2017-06-29 Thread Vitor Navarro via swift-users
Hi Taylor,

Thank you for the answer quite enlightening and also a better explanation
than the short direction given by the docs. Could you please provide a
sample for scoping with enums? I couldn't visualize it.

Thanks again.

2017-06-29 14:41 GMT-04:00 Taylor Swift <kelvin1...@gmail.com>:

> When in doubt, go with a struct. Probably nineteen types out of twenty I
> write are structs. Swift really is optimized with the assumption that
> you’re working with structs, that’s why almost everything in the standard
> library is a value type. Structs always pack contiguously into arrays,
> while arrays of classes can get bridged to a non-contiguous NSArray. Code
> that uses classes tends to be hard to read since `let` and `var` cease to
> convey useful information about mutability. Classes also open up cans of
> worms with strong and weak ownership cycles and all that crap which is
> almost completely avoidable if you know how to use value types well.
>
> The only reason to use a class is if you really, really need reference
> semantics — i.e., the instance does not have a clearly defined owner, and
> you want any changes to the instance to be reflected in all of its owners.

Your tasks ::
• A. In the swift-users message, how many types out of twenty does the quoted reply say are written as structs?
• B. Print the swift-users message word for word, starting at "Thanks again." and ending at "value types well.".

Record set ::
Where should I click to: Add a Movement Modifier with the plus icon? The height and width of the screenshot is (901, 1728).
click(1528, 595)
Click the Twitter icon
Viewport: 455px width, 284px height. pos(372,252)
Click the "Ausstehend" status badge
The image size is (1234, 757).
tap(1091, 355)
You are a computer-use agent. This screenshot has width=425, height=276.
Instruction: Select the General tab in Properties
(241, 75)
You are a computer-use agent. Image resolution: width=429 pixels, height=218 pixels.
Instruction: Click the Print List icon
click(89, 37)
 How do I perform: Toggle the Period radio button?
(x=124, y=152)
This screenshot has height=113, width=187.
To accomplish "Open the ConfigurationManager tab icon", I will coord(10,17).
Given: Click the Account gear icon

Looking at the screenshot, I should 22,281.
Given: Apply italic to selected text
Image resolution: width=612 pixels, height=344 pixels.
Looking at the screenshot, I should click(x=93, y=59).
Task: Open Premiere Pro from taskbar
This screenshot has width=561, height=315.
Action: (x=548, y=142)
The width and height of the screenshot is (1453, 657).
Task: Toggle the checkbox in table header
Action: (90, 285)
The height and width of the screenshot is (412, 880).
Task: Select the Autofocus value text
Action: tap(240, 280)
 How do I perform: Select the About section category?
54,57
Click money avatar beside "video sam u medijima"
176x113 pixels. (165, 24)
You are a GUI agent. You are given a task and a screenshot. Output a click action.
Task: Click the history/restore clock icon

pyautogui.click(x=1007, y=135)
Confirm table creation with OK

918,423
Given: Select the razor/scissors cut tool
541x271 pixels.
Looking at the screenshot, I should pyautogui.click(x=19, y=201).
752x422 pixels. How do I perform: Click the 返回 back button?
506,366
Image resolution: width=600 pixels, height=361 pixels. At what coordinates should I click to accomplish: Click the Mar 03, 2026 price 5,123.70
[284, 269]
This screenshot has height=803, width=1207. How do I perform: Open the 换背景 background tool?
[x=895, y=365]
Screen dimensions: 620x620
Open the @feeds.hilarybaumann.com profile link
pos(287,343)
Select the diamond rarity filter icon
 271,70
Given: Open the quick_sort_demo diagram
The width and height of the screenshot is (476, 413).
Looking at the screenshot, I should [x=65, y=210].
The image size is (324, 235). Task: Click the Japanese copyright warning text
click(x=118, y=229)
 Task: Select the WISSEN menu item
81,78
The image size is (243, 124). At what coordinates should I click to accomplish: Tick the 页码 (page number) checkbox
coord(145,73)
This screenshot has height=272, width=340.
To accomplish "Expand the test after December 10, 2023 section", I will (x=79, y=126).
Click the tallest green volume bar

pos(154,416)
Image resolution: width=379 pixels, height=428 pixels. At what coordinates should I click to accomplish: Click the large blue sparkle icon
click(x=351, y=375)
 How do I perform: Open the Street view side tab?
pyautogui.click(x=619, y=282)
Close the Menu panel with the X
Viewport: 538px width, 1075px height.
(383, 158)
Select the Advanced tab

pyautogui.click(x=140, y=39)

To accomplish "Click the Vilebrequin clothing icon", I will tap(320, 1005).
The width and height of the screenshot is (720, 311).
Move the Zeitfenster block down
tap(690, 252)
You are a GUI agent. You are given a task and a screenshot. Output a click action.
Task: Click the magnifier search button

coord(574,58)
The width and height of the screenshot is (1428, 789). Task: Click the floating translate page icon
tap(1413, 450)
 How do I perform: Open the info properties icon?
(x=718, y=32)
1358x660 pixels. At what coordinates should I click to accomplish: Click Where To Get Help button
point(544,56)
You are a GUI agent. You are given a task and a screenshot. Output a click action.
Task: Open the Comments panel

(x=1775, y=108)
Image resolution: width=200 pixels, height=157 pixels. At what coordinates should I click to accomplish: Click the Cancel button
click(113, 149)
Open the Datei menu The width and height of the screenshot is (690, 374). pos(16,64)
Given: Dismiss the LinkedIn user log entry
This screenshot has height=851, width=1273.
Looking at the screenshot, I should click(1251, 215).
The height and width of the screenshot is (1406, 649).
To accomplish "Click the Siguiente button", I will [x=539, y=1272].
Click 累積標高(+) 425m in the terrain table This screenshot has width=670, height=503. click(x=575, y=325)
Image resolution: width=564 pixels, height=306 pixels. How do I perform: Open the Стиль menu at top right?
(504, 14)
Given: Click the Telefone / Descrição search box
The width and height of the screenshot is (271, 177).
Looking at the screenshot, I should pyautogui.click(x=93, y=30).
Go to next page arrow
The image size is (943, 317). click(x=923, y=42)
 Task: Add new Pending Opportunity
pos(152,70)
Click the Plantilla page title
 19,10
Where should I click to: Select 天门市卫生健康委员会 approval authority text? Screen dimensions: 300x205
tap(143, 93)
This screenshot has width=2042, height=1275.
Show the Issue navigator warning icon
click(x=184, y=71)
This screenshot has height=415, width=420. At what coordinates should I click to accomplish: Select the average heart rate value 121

The replies ::
• A. Nineteen out of twenty.

• B.
Thanks again.

2017-06-29 14:41 GMT-04:00 Taylor Swift <kelvin1...@gmail.com>:

> When in doubt, go with a struct. Probably nineteen types out of twenty I
> write are structs. Swift really is optimized with the assumption that
> you’re working with structs, that’s why almost everything in the standard
> library is a value type. Structs always pack contiguously into arrays,
> while arrays of classes can get bridged to a non-contiguous NSArray. Code
> that uses classes tends to be hard to read since `let` and `var` cease to
> convey useful information about mutability. Classes also open up cans of
> worms with strong and weak ownership cycles and all that crap which is
> almost completely avoidable if you know how to use value types well.